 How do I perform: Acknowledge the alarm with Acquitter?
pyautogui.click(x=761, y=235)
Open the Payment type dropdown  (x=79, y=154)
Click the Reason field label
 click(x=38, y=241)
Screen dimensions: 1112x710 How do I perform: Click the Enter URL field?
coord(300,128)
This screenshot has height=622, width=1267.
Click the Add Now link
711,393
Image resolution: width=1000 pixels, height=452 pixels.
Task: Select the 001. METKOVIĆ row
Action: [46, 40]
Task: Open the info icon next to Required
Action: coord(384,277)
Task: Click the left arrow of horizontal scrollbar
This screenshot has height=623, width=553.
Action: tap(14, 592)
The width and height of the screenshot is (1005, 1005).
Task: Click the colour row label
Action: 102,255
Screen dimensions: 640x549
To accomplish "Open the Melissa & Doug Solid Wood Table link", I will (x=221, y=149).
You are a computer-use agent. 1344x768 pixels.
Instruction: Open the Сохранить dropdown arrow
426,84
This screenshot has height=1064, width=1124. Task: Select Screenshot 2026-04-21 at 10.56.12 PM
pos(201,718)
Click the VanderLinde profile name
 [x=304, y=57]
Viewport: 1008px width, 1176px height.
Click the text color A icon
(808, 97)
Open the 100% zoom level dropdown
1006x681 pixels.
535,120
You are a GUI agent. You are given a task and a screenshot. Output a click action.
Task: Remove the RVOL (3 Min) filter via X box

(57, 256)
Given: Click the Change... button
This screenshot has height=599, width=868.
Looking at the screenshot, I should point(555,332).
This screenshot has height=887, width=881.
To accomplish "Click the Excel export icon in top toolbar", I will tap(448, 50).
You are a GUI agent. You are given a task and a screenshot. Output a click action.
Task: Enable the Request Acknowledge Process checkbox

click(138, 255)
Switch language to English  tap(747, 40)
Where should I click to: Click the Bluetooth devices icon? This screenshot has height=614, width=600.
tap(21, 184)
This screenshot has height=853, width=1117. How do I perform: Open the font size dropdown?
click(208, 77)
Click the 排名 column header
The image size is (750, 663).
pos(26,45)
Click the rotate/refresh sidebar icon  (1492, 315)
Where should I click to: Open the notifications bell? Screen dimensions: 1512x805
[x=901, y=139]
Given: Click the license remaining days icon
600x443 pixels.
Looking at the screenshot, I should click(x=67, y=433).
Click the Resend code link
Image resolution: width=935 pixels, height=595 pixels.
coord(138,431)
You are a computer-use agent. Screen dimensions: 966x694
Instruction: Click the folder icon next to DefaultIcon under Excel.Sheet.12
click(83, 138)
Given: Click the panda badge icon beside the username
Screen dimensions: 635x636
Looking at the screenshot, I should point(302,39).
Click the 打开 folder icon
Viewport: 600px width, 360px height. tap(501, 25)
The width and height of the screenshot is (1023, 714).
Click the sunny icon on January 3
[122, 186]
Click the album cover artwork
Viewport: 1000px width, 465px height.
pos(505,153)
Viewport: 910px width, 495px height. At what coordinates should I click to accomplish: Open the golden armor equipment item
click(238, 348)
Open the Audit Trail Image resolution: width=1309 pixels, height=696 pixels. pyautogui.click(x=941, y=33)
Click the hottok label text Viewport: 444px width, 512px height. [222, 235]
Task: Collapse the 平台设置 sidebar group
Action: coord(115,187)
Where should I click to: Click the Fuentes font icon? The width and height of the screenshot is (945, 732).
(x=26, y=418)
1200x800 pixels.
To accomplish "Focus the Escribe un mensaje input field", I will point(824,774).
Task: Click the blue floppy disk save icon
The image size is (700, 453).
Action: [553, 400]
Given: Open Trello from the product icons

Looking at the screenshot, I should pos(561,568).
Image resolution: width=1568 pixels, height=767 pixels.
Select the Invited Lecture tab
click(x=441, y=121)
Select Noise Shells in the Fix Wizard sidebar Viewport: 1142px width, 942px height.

::::

*Your task*:
Extract each line of the listing above, copying it word for word.

*Response to the task*:
 How do I perform: Acknowledge the alarm with Acquitter?
pyautogui.click(x=761, y=235)
Open the Payment type dropdown  (x=79, y=154)
Click the Reason field label
 click(x=38, y=241)
Screen dimensions: 1112x710 How do I perform: Click the Enter URL field?
coord(300,128)
This screenshot has height=622, width=1267.
Click the Add Now link
711,393
Image resolution: width=1000 pixels, height=452 pixels.
Task: Select the 001. METKOVIĆ row
Action: [46, 40]
Task: Open the info icon next to Required
Action: coord(384,277)
Task: Click the left arrow of horizontal scrollbar
This screenshot has height=623, width=553.
Action: tap(14, 592)
The width and height of the screenshot is (1005, 1005).
Task: Click the colour row label
Action: 102,255
Screen dimensions: 640x549
To accomplish "Open the Melissa & Doug Solid Wood Table link", I will (x=221, y=149).
You are a computer-use agent. 1344x768 pixels.
Instruction: Open the Сохранить dropdown arrow
426,84
This screenshot has height=1064, width=1124. Task: Select Screenshot 2026-04-21 at 10.56.12 PM
pos(201,718)
Click the VanderLinde profile name
 [x=304, y=57]
Viewport: 1008px width, 1176px height.
Click the text color A icon
(808, 97)
Open the 100% zoom level dropdown
1006x681 pixels.
535,120
You are a GUI agent. You are given a task and a screenshot. Output a click action.
Task: Remove the RVOL (3 Min) filter via X box

(57, 256)
Given: Click the Change... button
This screenshot has height=599, width=868.
Looking at the screenshot, I should point(555,332).
This screenshot has height=887, width=881.
To accomplish "Click the Excel export icon in top toolbar", I will tap(448, 50).
You are a GUI agent. You are given a task and a screenshot. Output a click action.
Task: Enable the Request Acknowledge Process checkbox

click(138, 255)
Switch language to English  tap(747, 40)
Where should I click to: Click the Bluetooth devices icon? This screenshot has height=614, width=600.
tap(21, 184)
This screenshot has height=853, width=1117. How do I perform: Open the font size dropdown?
click(208, 77)
Click the 排名 column header
The image size is (750, 663).
pos(26,45)
Click the rotate/refresh sidebar icon  (1492, 315)
Where should I click to: Open the notifications bell? Screen dimensions: 1512x805
[x=901, y=139]
Given: Click the license remaining days icon
600x443 pixels.
Looking at the screenshot, I should click(x=67, y=433).
Click the Resend code link
Image resolution: width=935 pixels, height=595 pixels.
coord(138,431)
You are a computer-use agent. Screen dimensions: 966x694
Instruction: Click the folder icon next to DefaultIcon under Excel.Sheet.12
click(83, 138)
Given: Click the panda badge icon beside the username
Screen dimensions: 635x636
Looking at the screenshot, I should point(302,39).
Click the 打开 folder icon
Viewport: 600px width, 360px height. tap(501, 25)
The width and height of the screenshot is (1023, 714).
Click the sunny icon on January 3
[122, 186]
Click the album cover artwork
Viewport: 1000px width, 465px height.
pos(505,153)
Viewport: 910px width, 495px height. At what coordinates should I click to accomplish: Open the golden armor equipment item
click(238, 348)
Open the Audit Trail Image resolution: width=1309 pixels, height=696 pixels. pyautogui.click(x=941, y=33)
Click the hottok label text Viewport: 444px width, 512px height. [222, 235]
Task: Collapse the 平台设置 sidebar group
Action: coord(115,187)
Where should I click to: Click the Fuentes font icon? The width and height of the screenshot is (945, 732).
(x=26, y=418)
1200x800 pixels.
To accomplish "Focus the Escribe un mensaje input field", I will point(824,774).
Task: Click the blue floppy disk save icon
The image size is (700, 453).
Action: [553, 400]
Given: Open Trello from the product icons

Looking at the screenshot, I should pos(561,568).
Image resolution: width=1568 pixels, height=767 pixels.
Select the Invited Lecture tab
click(x=441, y=121)
Select Noise Shells in the Fix Wizard sidebar Viewport: 1142px width, 942px height.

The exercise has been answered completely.